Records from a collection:
◇ ◇ ◇ ◇ ◇ ◇ ◇
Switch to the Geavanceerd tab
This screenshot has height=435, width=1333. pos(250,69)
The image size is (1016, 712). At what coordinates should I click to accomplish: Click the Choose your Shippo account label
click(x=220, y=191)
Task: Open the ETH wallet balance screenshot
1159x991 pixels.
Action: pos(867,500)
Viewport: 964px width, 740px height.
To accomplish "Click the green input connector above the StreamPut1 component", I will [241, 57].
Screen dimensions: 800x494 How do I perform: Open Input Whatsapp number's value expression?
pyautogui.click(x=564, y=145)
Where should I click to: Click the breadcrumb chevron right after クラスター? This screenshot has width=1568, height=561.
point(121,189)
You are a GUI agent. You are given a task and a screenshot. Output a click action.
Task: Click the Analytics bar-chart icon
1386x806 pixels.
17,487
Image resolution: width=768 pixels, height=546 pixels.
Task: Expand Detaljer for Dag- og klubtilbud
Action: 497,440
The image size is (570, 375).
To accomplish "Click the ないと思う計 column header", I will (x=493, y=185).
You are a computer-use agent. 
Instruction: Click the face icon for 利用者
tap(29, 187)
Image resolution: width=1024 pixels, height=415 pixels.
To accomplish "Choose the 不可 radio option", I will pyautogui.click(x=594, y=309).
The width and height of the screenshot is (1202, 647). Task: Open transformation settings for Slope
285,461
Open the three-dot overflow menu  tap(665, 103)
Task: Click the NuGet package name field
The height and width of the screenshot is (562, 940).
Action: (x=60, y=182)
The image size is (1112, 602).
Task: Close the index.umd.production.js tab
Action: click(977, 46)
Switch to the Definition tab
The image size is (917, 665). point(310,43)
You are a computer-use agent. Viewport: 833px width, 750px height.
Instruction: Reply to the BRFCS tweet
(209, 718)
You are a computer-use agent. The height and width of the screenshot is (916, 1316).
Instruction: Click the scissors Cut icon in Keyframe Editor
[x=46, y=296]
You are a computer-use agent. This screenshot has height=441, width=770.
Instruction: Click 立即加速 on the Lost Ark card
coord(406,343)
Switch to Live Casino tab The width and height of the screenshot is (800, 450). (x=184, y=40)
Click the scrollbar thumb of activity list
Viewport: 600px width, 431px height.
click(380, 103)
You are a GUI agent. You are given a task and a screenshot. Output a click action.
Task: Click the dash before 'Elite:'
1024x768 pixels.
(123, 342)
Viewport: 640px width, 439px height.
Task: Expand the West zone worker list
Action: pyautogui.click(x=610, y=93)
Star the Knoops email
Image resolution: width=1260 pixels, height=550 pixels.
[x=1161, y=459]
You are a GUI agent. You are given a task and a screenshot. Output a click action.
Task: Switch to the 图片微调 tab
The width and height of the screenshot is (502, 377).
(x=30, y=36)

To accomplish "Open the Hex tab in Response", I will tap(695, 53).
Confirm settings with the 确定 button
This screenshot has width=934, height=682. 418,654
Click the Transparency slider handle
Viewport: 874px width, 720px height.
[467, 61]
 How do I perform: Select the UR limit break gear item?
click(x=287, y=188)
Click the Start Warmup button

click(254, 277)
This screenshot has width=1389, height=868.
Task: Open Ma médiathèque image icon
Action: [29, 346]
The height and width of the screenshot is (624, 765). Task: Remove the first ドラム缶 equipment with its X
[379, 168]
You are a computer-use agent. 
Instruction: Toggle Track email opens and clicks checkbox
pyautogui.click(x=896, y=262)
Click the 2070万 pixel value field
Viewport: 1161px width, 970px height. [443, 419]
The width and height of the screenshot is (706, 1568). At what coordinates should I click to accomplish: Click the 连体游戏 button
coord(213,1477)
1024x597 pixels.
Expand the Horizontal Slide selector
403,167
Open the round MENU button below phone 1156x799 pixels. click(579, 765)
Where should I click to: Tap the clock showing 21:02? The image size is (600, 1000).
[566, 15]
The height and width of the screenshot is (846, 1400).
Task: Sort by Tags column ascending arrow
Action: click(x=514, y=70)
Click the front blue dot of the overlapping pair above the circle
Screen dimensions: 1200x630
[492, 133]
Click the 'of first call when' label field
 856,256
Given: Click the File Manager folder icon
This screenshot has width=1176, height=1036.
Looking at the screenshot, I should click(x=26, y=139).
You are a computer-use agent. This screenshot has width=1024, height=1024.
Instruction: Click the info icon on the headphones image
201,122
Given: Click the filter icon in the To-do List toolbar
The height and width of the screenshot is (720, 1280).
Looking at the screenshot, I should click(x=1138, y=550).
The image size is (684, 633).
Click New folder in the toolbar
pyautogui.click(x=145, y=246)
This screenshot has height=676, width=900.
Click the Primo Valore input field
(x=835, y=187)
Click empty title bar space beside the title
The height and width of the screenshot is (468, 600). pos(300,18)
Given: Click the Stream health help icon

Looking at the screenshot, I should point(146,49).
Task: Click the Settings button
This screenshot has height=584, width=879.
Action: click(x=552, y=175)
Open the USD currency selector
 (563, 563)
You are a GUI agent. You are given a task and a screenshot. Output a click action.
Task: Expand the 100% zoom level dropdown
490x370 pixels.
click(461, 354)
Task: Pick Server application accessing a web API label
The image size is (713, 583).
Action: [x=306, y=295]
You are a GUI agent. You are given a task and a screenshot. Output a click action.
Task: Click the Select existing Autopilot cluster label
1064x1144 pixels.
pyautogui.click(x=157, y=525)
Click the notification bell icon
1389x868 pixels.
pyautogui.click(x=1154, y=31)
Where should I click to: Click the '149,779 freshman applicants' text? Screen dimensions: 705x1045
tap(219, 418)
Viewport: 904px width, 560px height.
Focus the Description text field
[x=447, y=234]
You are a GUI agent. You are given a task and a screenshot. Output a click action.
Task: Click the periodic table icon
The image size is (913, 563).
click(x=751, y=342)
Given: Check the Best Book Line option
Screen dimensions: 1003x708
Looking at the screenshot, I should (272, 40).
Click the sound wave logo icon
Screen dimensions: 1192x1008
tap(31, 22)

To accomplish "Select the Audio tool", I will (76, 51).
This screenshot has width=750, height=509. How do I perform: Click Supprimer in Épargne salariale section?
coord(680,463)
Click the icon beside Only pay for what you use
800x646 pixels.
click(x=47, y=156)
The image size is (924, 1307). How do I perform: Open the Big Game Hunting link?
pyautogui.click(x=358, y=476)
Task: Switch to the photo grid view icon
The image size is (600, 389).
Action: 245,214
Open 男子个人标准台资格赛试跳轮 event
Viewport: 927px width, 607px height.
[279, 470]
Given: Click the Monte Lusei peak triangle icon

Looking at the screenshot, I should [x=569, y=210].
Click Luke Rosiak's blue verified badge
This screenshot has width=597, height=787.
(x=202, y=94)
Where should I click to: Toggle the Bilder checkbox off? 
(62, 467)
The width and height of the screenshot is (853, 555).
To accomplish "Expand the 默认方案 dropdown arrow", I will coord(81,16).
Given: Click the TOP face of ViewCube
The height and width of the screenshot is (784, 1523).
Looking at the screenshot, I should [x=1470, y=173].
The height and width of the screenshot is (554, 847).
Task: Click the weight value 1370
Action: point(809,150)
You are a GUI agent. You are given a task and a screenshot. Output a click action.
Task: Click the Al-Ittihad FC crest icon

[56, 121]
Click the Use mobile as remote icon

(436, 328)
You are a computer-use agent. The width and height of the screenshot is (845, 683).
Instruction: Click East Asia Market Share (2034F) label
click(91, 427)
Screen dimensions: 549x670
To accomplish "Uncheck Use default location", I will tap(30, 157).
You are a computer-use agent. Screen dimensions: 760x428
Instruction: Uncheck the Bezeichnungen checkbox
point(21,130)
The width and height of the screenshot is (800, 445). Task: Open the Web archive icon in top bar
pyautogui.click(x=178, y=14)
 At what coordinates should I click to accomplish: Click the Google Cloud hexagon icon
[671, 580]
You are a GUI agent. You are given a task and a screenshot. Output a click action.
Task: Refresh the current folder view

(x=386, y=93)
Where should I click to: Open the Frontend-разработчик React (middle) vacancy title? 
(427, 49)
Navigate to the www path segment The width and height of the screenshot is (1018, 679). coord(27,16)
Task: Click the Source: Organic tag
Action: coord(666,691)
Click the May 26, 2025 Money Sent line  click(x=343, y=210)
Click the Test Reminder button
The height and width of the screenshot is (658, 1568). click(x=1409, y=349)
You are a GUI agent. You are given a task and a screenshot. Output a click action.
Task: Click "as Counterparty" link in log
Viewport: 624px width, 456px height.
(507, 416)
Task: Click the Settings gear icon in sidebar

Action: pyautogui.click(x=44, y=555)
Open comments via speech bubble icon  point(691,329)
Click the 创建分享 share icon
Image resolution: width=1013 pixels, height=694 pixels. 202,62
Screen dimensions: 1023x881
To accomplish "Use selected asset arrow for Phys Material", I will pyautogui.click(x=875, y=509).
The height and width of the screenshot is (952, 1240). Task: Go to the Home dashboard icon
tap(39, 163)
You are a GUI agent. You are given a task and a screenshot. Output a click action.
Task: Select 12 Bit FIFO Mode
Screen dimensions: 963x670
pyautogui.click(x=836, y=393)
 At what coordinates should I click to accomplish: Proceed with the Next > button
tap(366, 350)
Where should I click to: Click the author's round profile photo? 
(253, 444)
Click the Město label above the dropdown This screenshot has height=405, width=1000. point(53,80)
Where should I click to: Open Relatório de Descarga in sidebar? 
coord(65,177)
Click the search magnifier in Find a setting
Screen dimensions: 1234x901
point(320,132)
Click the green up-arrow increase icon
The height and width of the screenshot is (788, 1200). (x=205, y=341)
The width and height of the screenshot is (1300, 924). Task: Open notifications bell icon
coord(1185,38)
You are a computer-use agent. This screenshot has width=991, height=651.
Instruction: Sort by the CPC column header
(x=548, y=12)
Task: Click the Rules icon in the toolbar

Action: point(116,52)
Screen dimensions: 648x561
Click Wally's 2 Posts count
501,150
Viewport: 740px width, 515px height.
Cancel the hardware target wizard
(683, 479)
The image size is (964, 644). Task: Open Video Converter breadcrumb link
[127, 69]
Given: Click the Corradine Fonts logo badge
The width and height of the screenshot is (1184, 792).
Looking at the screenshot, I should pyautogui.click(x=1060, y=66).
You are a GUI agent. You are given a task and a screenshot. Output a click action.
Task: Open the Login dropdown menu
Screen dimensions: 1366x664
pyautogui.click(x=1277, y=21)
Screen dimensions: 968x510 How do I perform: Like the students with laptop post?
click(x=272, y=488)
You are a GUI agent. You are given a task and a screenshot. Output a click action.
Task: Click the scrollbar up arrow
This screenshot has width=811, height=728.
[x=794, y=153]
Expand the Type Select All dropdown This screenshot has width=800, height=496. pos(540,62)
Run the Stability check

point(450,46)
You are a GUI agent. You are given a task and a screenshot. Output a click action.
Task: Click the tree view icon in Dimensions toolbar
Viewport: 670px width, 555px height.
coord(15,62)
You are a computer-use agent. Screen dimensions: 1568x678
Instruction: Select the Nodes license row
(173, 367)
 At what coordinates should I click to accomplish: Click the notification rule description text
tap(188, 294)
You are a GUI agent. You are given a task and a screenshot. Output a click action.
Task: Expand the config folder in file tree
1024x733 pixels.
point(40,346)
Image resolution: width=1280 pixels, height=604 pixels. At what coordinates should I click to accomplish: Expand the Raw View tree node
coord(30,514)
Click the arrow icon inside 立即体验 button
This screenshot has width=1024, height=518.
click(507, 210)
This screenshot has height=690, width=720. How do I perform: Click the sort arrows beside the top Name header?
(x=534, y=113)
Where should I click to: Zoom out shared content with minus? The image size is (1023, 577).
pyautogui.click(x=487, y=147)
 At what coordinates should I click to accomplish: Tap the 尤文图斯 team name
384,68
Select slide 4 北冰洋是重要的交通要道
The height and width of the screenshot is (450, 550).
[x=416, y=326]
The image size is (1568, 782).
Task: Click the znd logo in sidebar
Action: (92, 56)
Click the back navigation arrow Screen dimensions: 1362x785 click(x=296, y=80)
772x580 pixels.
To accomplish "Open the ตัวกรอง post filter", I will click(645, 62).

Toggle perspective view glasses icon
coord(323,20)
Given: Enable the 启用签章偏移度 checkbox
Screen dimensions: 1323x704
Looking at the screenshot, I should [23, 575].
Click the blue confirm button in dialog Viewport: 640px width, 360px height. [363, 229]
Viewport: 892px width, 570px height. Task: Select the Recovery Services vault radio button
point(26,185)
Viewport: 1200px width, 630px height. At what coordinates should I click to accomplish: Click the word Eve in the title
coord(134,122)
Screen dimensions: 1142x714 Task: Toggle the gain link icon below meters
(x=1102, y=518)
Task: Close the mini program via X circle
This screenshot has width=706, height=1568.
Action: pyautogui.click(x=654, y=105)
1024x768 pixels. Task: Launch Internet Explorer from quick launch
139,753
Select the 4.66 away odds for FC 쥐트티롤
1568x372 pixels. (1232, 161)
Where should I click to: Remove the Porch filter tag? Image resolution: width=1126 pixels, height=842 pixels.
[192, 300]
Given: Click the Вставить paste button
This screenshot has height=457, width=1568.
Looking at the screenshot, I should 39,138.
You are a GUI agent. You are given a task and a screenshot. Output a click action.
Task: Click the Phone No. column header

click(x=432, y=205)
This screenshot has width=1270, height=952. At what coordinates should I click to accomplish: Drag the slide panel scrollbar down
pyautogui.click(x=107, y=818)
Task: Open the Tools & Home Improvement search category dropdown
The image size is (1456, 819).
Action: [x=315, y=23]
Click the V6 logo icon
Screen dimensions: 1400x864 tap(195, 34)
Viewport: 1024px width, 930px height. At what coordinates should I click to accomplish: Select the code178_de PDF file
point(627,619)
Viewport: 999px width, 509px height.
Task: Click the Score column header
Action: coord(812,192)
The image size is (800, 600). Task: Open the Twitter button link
◇ ◇ ◇ ◇ ◇ ◇ ◇
Which lines of the data hold the string "above"? Return each of them.

Result of the task
To accomplish "Click the green input connector above the StreamPut1 component", I will [241, 57].
Click the front blue dot of the overlapping pair above the circle
Click the Město label above the dropdown This screenshot has height=405, width=1000. point(53,80)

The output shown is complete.